The second part $(\frac{1-i}{1+i})^4$ is also $1$.

Finally, we add the two parts together:
$1 + 1 = 2$.

So the answer is 2.

Alternative answer

Answer: 2 Explain
This is a question about <complex numbers, specifically simplifying fractions with 'i' and understanding powers of 'i'>. The solving step is:

First, let's look at the first fraction: `(1 + i) / (1 - i)`.
To make the bottom (denominator) a real number, we multiply both the top (numerator) and the bottom by `(1 + i)`. It's like multiplying by a special form of 1, so we don't change the value!

* Top: `(1 + i) * (1 + i) = 1*1 + 1*i + i*1 + i*i = 1 + 2i + i^2`. Since `i^2` is `-1`, this becomes `1 + 2i - 1 = 2i`.
* Bottom: `(1 - i) * (1 + i) = 1*1 + 1*i - i*1 - i*i = 1 - i^2`. Since `i^2` is `-1`, this becomes `1 - (-1) = 1 + 1 = 2`.

So, the first fraction `(1 + i) / (1 - i)` simplifies to `2i / 2 = i`.

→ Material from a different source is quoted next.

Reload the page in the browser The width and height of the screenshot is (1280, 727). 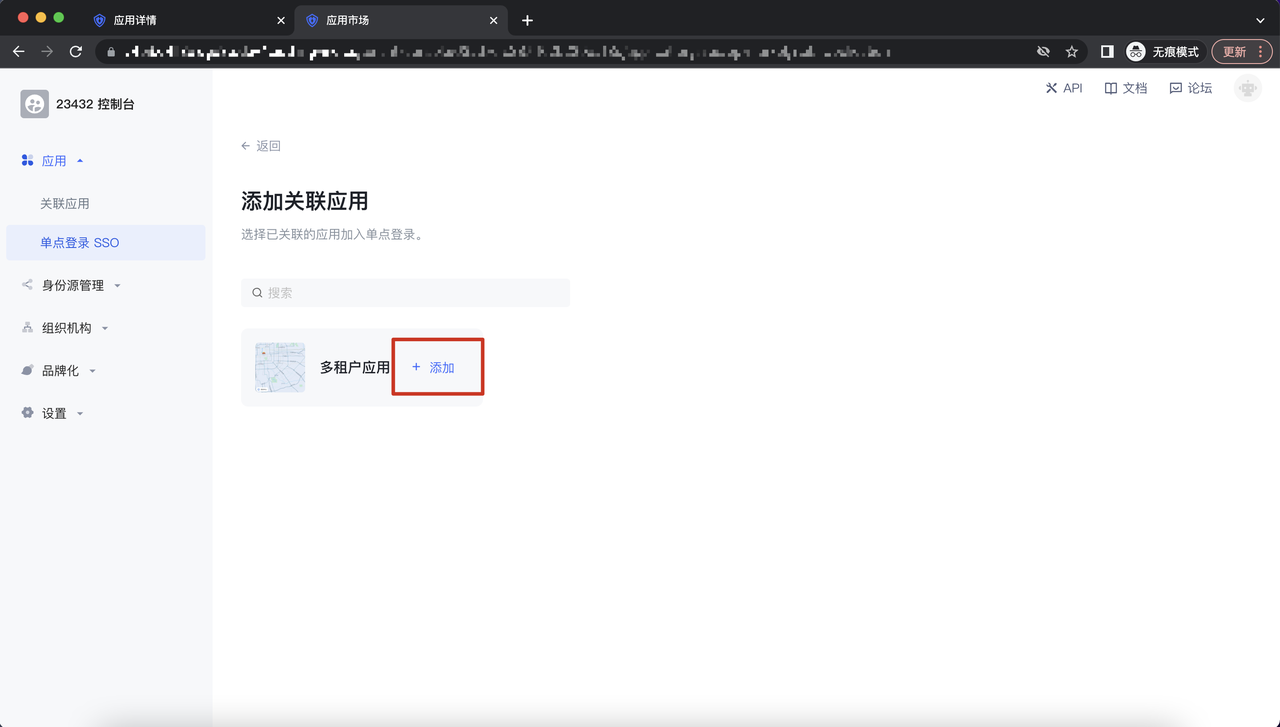75,52
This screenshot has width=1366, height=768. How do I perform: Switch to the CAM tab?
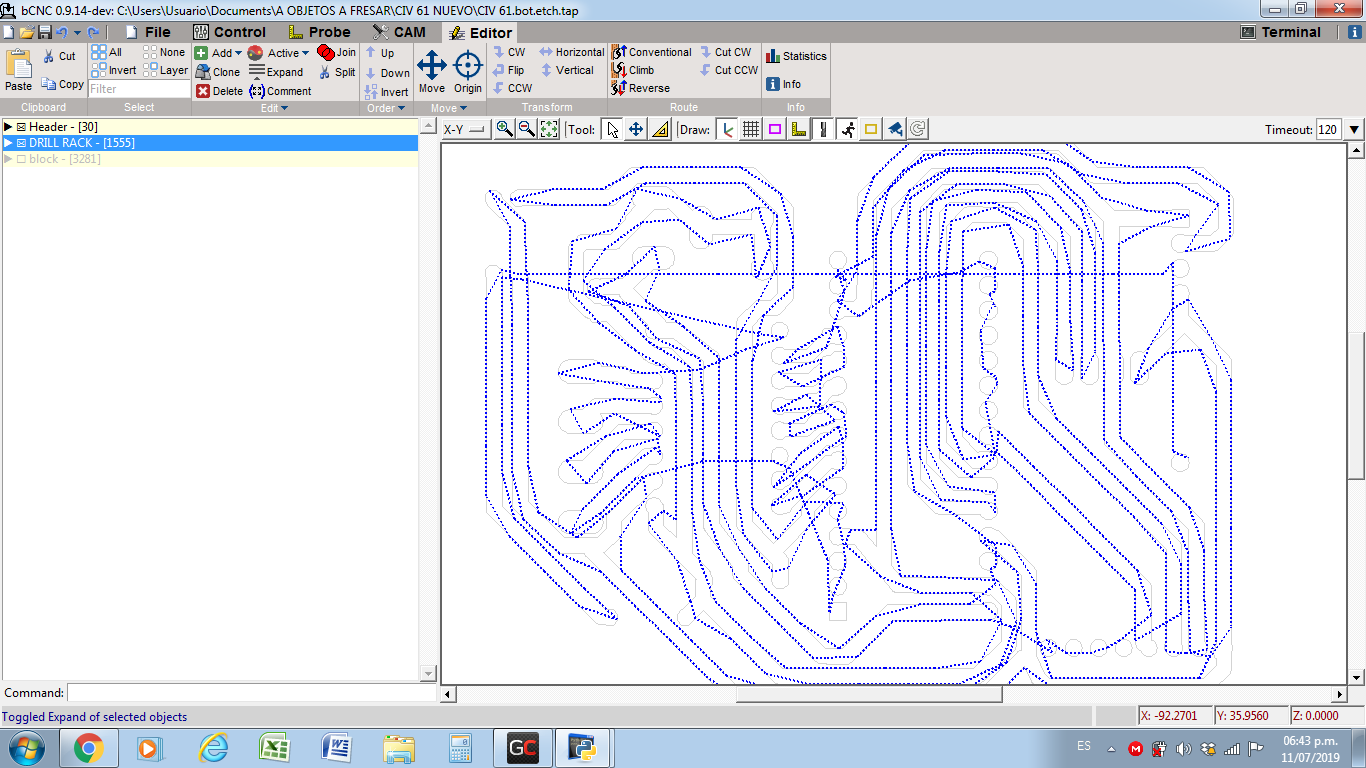(398, 32)
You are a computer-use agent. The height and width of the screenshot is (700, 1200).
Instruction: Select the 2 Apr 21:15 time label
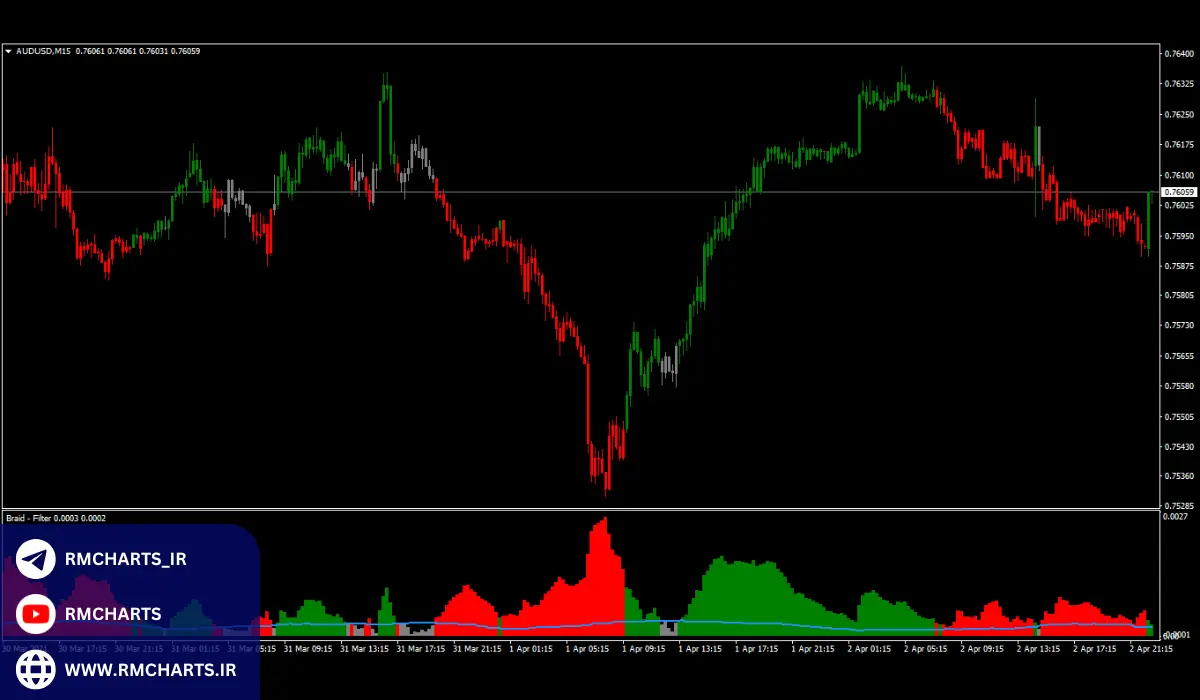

Now, we need to raise this `i` to the power of 4:
`i^1 = i`
`i^2 = -1`
`i^3 = i^2 * i = -1 * i = -i`
`i^4 = i^2 * i^2 = (-1) * (-1) = 1`
So, the first big part of the problem, `( (1 + i) / (1 - i) )^4`, simplifies to `i^4 = 1`.

Next, let's look at the second fraction: `(1 - i) / (1 + i)`.
This is just the upside-down version (reciprocal) of the first fraction we just simplified!
Since `(1 + i) / (1 - i)` was `i`, then `(1 - i) / (1 + i)` must be `1/i`.

To simplify `1/i`, we can multiply the top and bottom by `i`:
`1/i * i/i = i / i^2 = i / (-1) = -i`.

Now, we need to raise this `-i` to the power of 4:
`(-i)^4 = (-1)^4 * (i)^4`.
`(-1)^4` means `(-1) * (-1) * (-1) * (-1)`, which is `1`.
`i^4` we already found is `1`.
So, the second big part of the problem, `( (1 - i) / (1 + i) )^4`, simplifies to `1 * 1 = 1`.

Finally, we just add the two simplified parts together: `1 + 1 = 2`.